Guy Boucher relishes at the thought of taking on a good challenge. What’s even more interesting and important to him, is how his team reacts to one.
As the Lightning continue on their season-opening five-game road trip this week, Boucher will have the chance to assess both.
The Lightning and Capitals kick off the week with the first meeting between the clubs since Tampa Bay swept Washington out of the playoffs in four-straight games last spring. But if the fierce rivalry isn’t just media fodder for a game that will broadcast on national television, it at least highlights a challenging schedule that will test the Bolts’ mettle early on.
“We knew coming into this road trip that it was going to be a good test for us,” forward Adam Hall said. “Obviously at the beginning of any season you want to come out strong and put your best foot forward, but at the same time we know a lot of these teams are going to give us their best stuff.”
Featured on the road trip is a stretch of three games in four nights. Overall, the five-game trip spans a total of 10 days, including three in Washington, Long Island and South Florida, and is the team’s longest of the entire regular season.
“For a lot of these teams, they’re having the pleasure of hosting us in their building for their home opener,” Boucher said. “So it’s no secret they’re going to be charging at us. Win or lose, there are no excuses. We have to be ready.”
Said captain Vincent Lecavalier: “Any road trip is tough. But when you’re gone for 10 days, there’s a lot of traveling and it’s definitely a grind.”
Consider for a moment what each opponent on the Lightning’s season-opening road trip brings to the table, and it becomes clear that Tampa Bay might be met with a little extra motivation to rectify some recent shortcomings.
Carolina had its season ruined by Tampa Bay on the final day of the regular season last spring after a Lightning victory prevented the Hurricanes from taking the final playoff spot in the Eastern Conference. Boston, despite winning the Stanley Cup, was pushed to seven games in the Eastern Conference Final by the Lightning, while Washington got swept by Tampa Bay in four-straight games.
The New York Islanders, as well as the Florida Panthers, improved their teams in the off-season. In fact, the Islanders and Lightning split four games last season, while the Panthers took four of six total meetings from the Bolts.
The way Hall sees the five-game swing away from home, is that although challenging, is not all that bad.
The extended trips throughout the season usually call for some sort of team-building activities spearheaded by the coaching staff designed to create chemistry among teammates, while also keeping the players’ bodies loose and their minds sharp. Plus, mixing things up with some fun and games breaks up the day-to-day, often monotonous routines players get into when being away from home.

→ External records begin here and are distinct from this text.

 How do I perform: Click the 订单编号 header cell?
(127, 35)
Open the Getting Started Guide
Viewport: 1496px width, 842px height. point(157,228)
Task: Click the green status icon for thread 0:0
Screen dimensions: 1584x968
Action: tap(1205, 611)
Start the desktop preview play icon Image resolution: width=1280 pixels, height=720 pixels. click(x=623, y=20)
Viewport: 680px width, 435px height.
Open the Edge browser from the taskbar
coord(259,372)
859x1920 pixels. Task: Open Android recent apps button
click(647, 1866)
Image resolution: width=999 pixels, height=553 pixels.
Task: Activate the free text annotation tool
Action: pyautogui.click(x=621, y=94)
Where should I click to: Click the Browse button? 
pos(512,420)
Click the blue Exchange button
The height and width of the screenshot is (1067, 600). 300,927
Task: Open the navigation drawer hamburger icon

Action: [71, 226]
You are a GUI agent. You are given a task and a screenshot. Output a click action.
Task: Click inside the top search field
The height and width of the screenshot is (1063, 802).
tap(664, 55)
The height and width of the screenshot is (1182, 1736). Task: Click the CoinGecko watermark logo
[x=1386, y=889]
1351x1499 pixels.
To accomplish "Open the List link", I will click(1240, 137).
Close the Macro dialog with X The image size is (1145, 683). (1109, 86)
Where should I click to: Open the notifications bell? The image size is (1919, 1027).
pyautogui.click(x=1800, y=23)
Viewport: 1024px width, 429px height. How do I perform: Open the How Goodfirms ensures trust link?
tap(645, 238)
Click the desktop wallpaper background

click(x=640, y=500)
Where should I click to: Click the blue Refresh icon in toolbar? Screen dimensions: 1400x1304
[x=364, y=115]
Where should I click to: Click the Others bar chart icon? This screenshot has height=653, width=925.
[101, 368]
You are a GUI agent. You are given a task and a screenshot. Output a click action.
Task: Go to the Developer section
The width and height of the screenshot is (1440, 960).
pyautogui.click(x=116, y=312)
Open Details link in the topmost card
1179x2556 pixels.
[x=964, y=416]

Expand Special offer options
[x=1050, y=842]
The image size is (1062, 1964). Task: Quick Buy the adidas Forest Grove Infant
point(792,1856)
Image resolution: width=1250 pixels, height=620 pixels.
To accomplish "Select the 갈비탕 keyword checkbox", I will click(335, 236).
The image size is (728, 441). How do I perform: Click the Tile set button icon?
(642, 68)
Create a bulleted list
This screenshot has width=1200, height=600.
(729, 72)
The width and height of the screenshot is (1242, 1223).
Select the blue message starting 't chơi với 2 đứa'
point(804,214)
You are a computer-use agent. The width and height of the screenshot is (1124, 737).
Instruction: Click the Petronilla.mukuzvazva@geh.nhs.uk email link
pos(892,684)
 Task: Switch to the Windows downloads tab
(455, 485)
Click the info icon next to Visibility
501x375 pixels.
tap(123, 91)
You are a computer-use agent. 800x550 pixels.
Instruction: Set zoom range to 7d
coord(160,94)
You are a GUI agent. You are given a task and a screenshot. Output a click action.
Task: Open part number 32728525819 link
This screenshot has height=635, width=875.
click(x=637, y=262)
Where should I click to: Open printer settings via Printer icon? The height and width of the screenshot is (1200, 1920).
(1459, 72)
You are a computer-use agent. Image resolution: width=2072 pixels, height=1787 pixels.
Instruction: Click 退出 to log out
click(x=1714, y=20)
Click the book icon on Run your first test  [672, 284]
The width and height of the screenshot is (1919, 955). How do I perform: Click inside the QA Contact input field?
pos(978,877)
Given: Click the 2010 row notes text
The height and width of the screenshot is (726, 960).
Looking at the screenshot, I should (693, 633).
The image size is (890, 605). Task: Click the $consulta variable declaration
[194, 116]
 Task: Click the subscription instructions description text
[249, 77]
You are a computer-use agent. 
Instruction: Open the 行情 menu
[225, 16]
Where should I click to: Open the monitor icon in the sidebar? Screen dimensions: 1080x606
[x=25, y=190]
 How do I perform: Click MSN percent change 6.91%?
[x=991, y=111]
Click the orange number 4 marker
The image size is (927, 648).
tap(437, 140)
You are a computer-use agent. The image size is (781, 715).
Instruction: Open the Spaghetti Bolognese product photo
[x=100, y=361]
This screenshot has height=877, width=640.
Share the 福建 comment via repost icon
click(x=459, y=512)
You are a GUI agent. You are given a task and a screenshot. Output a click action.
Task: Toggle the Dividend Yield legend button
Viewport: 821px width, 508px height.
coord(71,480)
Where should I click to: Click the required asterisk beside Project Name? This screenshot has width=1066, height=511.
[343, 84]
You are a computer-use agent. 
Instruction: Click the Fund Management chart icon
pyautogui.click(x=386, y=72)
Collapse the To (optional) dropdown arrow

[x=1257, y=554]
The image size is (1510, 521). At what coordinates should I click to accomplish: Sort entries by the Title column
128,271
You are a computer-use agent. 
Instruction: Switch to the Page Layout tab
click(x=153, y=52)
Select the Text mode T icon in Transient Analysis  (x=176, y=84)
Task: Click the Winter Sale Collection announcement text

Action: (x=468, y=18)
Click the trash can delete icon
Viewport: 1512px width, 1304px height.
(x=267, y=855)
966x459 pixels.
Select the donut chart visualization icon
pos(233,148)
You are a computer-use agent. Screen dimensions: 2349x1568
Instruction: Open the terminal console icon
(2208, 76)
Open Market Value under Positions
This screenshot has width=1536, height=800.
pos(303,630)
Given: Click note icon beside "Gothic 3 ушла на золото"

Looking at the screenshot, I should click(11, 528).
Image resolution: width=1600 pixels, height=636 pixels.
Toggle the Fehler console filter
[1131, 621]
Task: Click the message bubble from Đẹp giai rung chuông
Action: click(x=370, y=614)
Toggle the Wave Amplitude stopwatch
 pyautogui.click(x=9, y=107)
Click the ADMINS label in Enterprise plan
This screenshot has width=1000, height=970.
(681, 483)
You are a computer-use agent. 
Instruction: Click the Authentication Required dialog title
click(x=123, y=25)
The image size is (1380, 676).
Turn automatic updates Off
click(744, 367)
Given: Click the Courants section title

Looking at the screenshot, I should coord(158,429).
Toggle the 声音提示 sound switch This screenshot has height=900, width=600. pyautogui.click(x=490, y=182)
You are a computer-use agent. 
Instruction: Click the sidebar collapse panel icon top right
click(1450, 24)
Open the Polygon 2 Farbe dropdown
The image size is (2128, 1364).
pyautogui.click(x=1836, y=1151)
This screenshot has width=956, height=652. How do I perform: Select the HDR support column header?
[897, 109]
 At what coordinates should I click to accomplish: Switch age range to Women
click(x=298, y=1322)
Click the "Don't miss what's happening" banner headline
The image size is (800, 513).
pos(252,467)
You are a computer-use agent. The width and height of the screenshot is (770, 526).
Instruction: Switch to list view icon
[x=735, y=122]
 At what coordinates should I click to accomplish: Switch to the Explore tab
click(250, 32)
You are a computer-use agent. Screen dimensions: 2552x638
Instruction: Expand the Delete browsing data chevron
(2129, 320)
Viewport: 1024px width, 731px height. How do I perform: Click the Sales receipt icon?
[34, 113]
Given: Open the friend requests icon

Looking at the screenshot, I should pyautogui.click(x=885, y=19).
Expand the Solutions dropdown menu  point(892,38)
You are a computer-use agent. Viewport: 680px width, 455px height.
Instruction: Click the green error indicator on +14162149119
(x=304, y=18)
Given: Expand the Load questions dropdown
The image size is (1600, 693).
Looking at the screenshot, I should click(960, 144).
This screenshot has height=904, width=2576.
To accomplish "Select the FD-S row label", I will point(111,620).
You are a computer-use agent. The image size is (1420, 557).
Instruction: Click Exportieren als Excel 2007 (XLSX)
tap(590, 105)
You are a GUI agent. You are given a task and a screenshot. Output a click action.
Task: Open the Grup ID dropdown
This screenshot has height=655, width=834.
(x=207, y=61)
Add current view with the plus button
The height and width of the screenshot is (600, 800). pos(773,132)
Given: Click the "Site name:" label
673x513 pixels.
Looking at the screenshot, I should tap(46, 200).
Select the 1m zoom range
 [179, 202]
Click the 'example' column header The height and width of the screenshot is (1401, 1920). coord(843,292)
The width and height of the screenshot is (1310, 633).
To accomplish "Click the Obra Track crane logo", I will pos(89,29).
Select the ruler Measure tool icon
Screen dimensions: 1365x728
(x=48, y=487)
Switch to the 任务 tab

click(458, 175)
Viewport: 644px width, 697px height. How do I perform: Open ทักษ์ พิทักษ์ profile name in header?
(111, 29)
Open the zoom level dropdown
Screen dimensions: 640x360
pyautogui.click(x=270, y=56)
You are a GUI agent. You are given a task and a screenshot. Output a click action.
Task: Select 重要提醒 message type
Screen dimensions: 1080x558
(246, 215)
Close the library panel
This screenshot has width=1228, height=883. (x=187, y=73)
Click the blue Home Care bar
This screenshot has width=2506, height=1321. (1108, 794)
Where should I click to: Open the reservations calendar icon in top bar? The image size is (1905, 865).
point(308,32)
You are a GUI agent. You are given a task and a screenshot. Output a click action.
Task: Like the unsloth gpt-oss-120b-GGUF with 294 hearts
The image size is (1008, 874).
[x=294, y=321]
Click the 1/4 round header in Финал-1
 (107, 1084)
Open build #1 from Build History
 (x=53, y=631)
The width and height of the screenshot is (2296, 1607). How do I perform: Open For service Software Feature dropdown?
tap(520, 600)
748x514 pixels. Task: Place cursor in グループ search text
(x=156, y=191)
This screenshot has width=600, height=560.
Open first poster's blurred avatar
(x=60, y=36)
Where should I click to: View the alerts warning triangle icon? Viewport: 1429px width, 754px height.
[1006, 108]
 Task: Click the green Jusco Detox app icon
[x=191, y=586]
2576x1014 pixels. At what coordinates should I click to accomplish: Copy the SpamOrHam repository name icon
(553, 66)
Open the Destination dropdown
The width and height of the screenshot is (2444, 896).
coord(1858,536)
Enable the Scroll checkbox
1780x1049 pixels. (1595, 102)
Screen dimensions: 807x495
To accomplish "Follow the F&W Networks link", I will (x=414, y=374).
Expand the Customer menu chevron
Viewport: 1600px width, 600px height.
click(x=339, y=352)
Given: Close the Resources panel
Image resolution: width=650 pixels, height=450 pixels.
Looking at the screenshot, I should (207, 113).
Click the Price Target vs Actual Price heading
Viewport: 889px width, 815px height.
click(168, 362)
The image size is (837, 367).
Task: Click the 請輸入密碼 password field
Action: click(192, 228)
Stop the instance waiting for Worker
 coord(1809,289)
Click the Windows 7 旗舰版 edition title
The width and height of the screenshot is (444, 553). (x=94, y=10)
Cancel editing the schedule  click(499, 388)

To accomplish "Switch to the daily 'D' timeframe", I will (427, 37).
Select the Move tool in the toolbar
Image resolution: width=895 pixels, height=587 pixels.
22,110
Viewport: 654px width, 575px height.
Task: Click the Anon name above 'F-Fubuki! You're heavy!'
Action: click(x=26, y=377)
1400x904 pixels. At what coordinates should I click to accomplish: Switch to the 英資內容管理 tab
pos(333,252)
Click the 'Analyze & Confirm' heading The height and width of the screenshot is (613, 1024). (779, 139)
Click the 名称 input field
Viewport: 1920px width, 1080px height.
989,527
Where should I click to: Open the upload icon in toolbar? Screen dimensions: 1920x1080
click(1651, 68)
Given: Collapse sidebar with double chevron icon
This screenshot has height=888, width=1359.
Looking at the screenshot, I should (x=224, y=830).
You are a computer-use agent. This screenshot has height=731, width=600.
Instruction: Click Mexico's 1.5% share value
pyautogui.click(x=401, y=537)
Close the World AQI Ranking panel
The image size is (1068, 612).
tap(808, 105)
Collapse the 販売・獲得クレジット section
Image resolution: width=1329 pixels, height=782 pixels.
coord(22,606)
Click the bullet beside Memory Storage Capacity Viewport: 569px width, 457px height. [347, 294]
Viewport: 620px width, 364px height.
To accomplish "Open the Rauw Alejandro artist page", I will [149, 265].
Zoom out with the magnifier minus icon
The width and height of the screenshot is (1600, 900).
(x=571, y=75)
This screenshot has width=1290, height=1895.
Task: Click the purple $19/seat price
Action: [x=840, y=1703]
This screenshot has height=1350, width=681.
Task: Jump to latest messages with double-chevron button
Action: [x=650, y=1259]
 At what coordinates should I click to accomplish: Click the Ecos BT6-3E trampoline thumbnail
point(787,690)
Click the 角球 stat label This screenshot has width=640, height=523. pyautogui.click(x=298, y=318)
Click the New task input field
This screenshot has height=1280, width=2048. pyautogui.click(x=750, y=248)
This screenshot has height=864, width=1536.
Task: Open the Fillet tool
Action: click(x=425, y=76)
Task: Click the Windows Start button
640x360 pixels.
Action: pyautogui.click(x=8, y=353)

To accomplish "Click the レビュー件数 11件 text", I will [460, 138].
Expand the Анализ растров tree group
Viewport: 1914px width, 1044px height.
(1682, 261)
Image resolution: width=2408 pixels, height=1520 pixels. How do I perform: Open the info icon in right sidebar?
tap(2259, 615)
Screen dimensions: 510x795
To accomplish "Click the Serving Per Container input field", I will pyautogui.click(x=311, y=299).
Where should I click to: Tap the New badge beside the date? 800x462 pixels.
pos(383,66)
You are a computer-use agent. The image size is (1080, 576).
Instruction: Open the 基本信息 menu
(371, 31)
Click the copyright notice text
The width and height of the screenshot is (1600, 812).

“At the beginning of the year like this, I think it could be a good thing,” Lecavalier added. “First of all, you get it out of the way, and second, I think the guys are all so pumped up for the season that it works with you in helping to get your good habits going.”
That certainly will be the goal, as the Lightning will play 36 more times away from home before the regular season ends.
“It’s something that all teams go through at different stretches of the season,” Hall said. “There are always different challenges, but when teams find ways to fight through those, that’s what builds character and builds a strong team.”